Extinct genus of arthropods

Eysyslopterus is a genus of eurypterid, an extinct group of aquatic arthropods. Eysyslopterus is classified as part of the family Waeringopteridae. One fossil of the single and type species, E. patteni, has been discovered in deposits of the Late Silurian period (Ludlow epoch) in Saaremaa, Estonia. The genus is named after Eysysla, the Viking name for Saaremaa, and opterus, a traditional suffix for the eurypterid genera, meaning "wing". The species name honors William Patten, an American biologist and zoologist who discovered the only known fossil of Eysyslopterus.

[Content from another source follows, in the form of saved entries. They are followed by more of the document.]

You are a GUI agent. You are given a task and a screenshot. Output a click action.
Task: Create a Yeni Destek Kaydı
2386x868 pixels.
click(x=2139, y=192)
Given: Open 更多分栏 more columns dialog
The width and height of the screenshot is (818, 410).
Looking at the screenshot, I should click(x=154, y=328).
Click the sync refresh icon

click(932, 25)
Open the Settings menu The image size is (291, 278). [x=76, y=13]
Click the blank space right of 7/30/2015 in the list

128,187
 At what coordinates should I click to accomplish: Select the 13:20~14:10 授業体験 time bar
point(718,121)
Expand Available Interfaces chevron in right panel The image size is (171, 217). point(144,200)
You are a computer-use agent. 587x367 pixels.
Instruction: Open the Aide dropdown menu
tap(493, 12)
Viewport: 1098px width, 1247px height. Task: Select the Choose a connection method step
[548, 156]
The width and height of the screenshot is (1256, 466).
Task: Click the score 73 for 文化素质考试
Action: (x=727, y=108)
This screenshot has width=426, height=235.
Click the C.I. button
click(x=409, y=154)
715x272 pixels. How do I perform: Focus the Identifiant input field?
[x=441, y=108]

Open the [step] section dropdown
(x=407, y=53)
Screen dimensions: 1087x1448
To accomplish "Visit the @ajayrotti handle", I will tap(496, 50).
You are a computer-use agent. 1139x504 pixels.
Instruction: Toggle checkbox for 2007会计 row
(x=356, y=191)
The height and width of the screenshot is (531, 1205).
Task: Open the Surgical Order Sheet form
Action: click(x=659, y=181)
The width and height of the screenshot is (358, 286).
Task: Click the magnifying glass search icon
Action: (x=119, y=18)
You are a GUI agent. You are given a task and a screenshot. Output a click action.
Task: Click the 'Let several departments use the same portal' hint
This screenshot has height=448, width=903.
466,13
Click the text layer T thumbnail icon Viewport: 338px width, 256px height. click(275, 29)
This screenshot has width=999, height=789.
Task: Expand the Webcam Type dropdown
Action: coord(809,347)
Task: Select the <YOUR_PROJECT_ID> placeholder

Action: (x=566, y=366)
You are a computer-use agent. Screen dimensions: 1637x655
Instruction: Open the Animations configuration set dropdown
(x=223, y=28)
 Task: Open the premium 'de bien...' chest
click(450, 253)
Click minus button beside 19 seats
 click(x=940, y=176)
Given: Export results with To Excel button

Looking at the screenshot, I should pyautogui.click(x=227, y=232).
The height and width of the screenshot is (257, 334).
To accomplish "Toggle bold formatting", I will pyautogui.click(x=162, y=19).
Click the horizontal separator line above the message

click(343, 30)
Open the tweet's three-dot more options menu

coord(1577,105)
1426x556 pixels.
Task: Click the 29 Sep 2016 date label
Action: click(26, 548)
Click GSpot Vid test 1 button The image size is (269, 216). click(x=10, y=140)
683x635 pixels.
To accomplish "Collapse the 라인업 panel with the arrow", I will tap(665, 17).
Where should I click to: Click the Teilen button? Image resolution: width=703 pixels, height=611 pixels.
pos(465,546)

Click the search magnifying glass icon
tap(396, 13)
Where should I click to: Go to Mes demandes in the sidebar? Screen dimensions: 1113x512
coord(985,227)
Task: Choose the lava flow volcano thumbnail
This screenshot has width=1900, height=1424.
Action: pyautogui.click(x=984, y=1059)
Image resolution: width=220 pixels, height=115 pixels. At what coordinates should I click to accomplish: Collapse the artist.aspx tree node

Its carapace was parabolic (approximately U-shaped) and with transverse deep furrows forming the ornamentation. With an estimated length of 8 cm (3.1 in), Eysyslopterus was a small eurypterid. It lived in a nearshore lagoonal quiet community along other eurypterid species.

==Description==

Size comparison of E. patteni

Eysyslopterus was a small eurypterid. The total size of the only known specimen is estimated at only 8 centimetres (3.1 inches).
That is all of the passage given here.